### SUPPLIED MATERIAL:
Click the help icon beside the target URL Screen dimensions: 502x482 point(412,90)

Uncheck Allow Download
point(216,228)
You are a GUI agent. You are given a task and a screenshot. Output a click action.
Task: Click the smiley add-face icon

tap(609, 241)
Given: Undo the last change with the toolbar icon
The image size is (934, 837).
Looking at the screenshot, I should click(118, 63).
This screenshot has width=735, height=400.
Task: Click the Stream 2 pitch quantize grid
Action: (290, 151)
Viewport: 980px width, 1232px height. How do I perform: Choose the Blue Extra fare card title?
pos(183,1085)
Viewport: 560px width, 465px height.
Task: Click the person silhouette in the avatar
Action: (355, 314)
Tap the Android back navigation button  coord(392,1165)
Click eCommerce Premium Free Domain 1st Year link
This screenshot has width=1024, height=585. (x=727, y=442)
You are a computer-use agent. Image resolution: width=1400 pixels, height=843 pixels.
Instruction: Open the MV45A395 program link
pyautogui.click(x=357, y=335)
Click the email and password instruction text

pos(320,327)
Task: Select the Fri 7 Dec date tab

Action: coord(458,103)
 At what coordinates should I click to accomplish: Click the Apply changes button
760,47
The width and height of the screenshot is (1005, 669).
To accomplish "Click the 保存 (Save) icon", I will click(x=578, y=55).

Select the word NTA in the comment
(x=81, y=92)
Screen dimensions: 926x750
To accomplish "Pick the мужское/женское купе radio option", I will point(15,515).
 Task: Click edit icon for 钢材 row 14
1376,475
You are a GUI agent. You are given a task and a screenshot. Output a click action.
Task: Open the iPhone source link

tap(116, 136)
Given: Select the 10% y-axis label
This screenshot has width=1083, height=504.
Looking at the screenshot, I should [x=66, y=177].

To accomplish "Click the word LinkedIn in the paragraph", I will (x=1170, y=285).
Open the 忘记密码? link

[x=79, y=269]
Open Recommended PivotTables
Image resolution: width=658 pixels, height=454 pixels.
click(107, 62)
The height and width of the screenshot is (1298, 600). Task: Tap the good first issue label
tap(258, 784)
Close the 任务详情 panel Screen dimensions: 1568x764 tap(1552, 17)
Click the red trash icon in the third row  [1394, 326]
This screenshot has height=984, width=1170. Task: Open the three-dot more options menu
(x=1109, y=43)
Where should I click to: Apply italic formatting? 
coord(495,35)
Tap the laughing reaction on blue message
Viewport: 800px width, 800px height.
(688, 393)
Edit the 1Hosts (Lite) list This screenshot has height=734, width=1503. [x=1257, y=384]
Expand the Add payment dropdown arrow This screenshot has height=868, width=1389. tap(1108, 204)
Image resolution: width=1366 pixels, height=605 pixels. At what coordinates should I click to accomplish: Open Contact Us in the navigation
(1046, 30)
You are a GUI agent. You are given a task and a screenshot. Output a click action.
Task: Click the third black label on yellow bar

### WORK REQUEST:
What this task asks for is an exact copy of the material above.

### YOUR SOLUTION:
Click the help icon beside the target URL Screen dimensions: 502x482 point(412,90)

Uncheck Allow Download
point(216,228)
You are a GUI agent. You are given a task and a screenshot. Output a click action.
Task: Click the smiley add-face icon

tap(609, 241)
Given: Undo the last change with the toolbar icon
The image size is (934, 837).
Looking at the screenshot, I should click(118, 63).
This screenshot has width=735, height=400.
Task: Click the Stream 2 pitch quantize grid
Action: (290, 151)
Viewport: 980px width, 1232px height. How do I perform: Choose the Blue Extra fare card title?
pos(183,1085)
Viewport: 560px width, 465px height.
Task: Click the person silhouette in the avatar
Action: (355, 314)
Tap the Android back navigation button  coord(392,1165)
Click eCommerce Premium Free Domain 1st Year link
This screenshot has width=1024, height=585. (x=727, y=442)
You are a computer-use agent. Image resolution: width=1400 pixels, height=843 pixels.
Instruction: Open the MV45A395 program link
pyautogui.click(x=357, y=335)
Click the email and password instruction text

pos(320,327)
Task: Select the Fri 7 Dec date tab

Action: coord(458,103)
 At what coordinates should I click to accomplish: Click the Apply changes button
760,47
The width and height of the screenshot is (1005, 669).
To accomplish "Click the 保存 (Save) icon", I will click(x=578, y=55).

Select the word NTA in the comment
(x=81, y=92)
Screen dimensions: 926x750
To accomplish "Pick the мужское/женское купе radio option", I will point(15,515).
 Task: Click edit icon for 钢材 row 14
1376,475
You are a GUI agent. You are given a task and a screenshot. Output a click action.
Task: Open the iPhone source link

tap(116, 136)
Given: Select the 10% y-axis label
This screenshot has width=1083, height=504.
Looking at the screenshot, I should [x=66, y=177].

To accomplish "Click the word LinkedIn in the paragraph", I will (x=1170, y=285).
Open the 忘记密码? link

[x=79, y=269]
Open Recommended PivotTables
Image resolution: width=658 pixels, height=454 pixels.
click(107, 62)
The height and width of the screenshot is (1298, 600). Task: Tap the good first issue label
tap(258, 784)
Close the 任务详情 panel Screen dimensions: 1568x764 tap(1552, 17)
Click the red trash icon in the third row  [1394, 326]
This screenshot has height=984, width=1170. Task: Open the three-dot more options menu
(x=1109, y=43)
Where should I click to: Apply italic formatting? 
coord(495,35)
Tap the laughing reaction on blue message
Viewport: 800px width, 800px height.
(688, 393)
Edit the 1Hosts (Lite) list This screenshot has height=734, width=1503. [x=1257, y=384]
Expand the Add payment dropdown arrow This screenshot has height=868, width=1389. tap(1108, 204)
Image resolution: width=1366 pixels, height=605 pixels. At what coordinates should I click to accomplish: Open Contact Us in the navigation
(1046, 30)
You are a GUI agent. You are given a task and a screenshot. Output a click action.
Task: Click the third black label on yellow bar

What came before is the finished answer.